**** Materials provided ****

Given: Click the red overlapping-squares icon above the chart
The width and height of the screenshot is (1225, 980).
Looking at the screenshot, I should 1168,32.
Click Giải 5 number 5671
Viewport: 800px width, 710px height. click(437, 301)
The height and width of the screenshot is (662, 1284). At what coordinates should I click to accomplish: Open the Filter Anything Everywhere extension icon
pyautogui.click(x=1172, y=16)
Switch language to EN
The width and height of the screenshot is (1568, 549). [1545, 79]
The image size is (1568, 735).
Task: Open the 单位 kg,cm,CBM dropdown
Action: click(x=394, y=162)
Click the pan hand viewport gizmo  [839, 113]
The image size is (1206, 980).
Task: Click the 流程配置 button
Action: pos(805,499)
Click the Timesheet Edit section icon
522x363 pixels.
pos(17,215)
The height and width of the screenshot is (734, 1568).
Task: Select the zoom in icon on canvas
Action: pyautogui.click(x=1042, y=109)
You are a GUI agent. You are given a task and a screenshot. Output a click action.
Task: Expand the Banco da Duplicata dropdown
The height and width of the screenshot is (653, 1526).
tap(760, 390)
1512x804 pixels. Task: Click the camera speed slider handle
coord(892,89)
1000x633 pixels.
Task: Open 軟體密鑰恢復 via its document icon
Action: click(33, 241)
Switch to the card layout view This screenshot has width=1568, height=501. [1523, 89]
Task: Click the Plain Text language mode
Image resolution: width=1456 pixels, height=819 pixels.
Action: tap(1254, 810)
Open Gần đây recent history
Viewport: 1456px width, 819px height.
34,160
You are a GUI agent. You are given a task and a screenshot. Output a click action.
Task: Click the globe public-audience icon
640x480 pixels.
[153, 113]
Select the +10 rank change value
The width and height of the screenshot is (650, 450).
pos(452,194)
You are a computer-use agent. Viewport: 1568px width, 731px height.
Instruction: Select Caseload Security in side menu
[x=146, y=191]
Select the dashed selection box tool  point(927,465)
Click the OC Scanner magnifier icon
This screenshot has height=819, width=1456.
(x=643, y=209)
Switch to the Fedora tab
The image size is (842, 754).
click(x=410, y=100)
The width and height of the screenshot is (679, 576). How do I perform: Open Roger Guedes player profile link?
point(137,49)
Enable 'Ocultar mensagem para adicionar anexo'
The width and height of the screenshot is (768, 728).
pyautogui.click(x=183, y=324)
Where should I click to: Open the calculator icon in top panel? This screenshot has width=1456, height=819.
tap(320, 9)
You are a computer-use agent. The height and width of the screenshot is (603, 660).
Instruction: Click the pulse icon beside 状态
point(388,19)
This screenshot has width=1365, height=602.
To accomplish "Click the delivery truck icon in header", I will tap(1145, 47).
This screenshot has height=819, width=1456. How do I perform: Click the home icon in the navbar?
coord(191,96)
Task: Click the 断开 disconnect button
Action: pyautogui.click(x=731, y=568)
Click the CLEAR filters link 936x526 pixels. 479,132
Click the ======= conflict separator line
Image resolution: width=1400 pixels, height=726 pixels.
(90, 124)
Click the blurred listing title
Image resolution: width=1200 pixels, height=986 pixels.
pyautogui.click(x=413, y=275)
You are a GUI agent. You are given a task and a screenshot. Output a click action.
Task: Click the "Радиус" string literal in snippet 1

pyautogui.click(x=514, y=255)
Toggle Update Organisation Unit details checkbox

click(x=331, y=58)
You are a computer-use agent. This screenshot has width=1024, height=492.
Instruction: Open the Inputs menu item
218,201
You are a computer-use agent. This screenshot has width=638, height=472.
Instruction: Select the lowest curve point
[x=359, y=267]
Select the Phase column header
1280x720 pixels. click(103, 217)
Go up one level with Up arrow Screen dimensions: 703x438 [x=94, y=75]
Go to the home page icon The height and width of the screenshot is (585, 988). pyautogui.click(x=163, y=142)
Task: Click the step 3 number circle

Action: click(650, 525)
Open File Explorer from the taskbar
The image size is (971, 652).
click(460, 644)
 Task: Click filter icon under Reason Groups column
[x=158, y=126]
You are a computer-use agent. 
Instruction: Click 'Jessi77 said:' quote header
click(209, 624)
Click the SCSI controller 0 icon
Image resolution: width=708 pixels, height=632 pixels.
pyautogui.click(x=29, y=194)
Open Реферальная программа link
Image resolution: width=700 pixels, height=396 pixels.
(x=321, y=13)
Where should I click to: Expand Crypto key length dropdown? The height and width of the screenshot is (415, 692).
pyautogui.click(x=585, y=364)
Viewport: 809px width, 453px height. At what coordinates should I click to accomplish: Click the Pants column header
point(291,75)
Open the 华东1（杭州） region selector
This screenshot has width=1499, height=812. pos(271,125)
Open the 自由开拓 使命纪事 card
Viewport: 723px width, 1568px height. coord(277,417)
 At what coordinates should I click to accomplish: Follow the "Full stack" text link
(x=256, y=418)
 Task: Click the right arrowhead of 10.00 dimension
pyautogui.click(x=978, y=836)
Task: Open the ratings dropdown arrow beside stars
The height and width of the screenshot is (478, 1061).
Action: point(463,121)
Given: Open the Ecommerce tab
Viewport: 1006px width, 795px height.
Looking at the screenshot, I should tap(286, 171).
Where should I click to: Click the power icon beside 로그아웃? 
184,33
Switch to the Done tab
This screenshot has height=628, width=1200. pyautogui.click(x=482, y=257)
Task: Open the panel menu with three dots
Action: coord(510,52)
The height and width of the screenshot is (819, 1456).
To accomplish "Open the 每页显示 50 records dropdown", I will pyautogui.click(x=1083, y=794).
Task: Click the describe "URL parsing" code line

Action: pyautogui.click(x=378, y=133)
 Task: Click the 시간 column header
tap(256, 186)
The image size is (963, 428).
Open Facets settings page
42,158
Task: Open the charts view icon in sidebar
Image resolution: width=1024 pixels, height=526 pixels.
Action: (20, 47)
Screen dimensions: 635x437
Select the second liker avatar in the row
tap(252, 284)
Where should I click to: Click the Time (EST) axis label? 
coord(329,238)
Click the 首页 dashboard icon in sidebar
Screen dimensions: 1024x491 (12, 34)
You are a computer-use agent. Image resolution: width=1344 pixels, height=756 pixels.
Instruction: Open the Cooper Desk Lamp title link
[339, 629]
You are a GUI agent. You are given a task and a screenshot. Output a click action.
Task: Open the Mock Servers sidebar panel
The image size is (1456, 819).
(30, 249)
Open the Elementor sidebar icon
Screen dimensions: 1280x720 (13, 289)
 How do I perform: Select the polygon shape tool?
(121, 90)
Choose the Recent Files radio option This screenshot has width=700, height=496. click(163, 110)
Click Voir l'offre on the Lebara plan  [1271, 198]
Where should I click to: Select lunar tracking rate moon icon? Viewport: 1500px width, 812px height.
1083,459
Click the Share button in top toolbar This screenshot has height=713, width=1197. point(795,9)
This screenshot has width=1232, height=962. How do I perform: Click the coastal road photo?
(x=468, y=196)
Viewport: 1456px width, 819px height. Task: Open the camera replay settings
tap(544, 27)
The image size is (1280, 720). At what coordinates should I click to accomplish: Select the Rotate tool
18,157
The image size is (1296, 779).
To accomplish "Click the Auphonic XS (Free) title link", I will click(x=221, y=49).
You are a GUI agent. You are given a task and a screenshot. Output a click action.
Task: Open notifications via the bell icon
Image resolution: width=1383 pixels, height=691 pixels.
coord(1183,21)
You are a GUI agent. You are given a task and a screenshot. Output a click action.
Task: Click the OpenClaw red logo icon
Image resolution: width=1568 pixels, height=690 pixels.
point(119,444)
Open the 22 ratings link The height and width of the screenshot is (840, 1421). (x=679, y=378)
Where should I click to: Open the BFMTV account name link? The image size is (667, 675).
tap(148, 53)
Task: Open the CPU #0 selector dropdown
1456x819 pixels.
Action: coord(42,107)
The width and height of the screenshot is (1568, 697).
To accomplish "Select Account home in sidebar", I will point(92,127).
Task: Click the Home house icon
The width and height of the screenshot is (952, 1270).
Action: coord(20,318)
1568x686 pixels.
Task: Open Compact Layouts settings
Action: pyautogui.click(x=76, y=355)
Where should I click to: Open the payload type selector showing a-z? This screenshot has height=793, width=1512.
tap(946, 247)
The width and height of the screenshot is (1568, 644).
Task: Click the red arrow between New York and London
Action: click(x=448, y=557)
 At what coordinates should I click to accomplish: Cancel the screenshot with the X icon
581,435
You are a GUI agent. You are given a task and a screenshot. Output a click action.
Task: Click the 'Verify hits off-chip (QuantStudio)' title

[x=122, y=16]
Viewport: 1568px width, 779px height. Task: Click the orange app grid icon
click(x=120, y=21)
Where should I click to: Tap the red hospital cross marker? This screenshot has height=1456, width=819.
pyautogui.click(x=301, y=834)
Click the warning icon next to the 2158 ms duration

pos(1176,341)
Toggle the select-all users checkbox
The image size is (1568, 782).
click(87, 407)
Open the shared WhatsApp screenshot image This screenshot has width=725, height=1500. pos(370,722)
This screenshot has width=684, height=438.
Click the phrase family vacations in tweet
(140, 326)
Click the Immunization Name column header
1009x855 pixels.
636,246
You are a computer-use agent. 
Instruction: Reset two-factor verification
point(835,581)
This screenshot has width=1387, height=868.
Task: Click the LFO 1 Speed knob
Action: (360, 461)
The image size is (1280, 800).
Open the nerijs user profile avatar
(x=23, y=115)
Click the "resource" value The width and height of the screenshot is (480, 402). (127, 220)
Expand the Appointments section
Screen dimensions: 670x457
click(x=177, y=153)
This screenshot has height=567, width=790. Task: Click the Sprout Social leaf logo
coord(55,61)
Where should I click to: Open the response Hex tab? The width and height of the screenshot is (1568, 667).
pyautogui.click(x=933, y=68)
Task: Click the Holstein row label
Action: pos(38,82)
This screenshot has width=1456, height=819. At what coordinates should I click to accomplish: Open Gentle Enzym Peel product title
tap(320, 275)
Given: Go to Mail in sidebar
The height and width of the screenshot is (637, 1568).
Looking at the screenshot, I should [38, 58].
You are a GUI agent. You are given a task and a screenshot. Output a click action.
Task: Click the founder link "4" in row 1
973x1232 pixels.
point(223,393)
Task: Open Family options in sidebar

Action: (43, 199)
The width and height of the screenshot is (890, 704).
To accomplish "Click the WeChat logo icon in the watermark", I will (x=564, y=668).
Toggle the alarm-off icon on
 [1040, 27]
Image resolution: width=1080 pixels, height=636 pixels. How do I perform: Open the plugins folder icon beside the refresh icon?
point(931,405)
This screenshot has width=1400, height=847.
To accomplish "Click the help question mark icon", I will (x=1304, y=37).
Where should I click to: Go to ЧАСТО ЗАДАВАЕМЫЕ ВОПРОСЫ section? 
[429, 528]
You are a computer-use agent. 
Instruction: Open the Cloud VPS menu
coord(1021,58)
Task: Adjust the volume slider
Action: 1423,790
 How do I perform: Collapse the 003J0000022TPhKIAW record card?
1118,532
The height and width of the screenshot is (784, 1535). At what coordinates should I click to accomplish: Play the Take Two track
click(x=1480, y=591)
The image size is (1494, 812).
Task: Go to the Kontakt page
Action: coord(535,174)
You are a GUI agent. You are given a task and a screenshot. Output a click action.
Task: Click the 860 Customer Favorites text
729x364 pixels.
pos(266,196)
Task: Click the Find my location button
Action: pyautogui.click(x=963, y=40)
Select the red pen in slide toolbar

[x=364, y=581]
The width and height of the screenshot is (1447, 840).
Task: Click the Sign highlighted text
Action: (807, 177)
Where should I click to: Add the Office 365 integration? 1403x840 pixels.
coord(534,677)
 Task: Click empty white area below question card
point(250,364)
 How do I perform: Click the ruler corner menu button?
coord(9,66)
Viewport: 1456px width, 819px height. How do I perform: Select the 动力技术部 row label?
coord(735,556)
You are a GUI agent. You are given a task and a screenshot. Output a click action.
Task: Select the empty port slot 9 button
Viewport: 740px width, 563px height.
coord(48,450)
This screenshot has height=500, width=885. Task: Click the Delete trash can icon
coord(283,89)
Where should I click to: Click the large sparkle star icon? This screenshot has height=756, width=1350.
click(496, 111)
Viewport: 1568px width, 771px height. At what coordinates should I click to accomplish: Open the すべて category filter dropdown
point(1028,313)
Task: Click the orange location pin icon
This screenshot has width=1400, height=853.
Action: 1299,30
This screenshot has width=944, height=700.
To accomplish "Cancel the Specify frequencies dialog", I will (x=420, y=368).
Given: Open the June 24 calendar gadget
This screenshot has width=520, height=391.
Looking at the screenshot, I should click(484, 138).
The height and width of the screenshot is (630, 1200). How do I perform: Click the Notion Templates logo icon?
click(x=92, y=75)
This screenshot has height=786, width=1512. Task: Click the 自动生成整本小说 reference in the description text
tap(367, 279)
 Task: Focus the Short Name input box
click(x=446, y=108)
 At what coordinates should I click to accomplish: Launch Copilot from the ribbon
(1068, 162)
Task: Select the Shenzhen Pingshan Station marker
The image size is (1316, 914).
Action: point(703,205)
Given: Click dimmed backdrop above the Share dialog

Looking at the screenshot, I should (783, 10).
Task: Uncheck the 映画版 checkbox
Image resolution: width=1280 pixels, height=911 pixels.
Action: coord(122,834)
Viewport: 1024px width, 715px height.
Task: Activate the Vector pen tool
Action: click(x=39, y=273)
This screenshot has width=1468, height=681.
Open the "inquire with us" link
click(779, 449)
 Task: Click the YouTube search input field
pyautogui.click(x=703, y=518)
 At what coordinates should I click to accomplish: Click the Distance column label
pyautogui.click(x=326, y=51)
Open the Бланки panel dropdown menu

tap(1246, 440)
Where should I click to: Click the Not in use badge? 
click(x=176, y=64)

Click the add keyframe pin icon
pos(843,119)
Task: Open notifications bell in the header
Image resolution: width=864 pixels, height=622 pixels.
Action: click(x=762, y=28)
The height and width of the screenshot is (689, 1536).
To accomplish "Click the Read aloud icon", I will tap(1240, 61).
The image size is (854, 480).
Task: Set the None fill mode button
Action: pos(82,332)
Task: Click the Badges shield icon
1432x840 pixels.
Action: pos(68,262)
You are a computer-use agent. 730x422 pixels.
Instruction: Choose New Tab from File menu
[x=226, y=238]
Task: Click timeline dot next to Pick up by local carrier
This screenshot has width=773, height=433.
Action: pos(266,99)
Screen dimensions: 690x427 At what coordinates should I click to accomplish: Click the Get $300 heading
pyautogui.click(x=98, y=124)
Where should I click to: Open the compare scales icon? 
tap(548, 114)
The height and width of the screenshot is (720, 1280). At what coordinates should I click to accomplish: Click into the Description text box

****

__Task instructions__
Reproduce everything from the start of the listing down to the line containing "Action: pos(805,499)", inclusive, and replace "extension" with "add-on" while leaving all other text unchanged.

__Result__
Given: Click the red overlapping-squares icon above the chart
The width and height of the screenshot is (1225, 980).
Looking at the screenshot, I should 1168,32.
Click Giải 5 number 5671
Viewport: 800px width, 710px height. click(437, 301)
The height and width of the screenshot is (662, 1284). At what coordinates should I click to accomplish: Open the Filter Anything Everywhere add-on icon
pyautogui.click(x=1172, y=16)
Switch language to EN
The width and height of the screenshot is (1568, 549). [1545, 79]
The image size is (1568, 735).
Task: Open the 单位 kg,cm,CBM dropdown
Action: click(x=394, y=162)
Click the pan hand viewport gizmo  [839, 113]
The image size is (1206, 980).
Task: Click the 流程配置 button
Action: pos(805,499)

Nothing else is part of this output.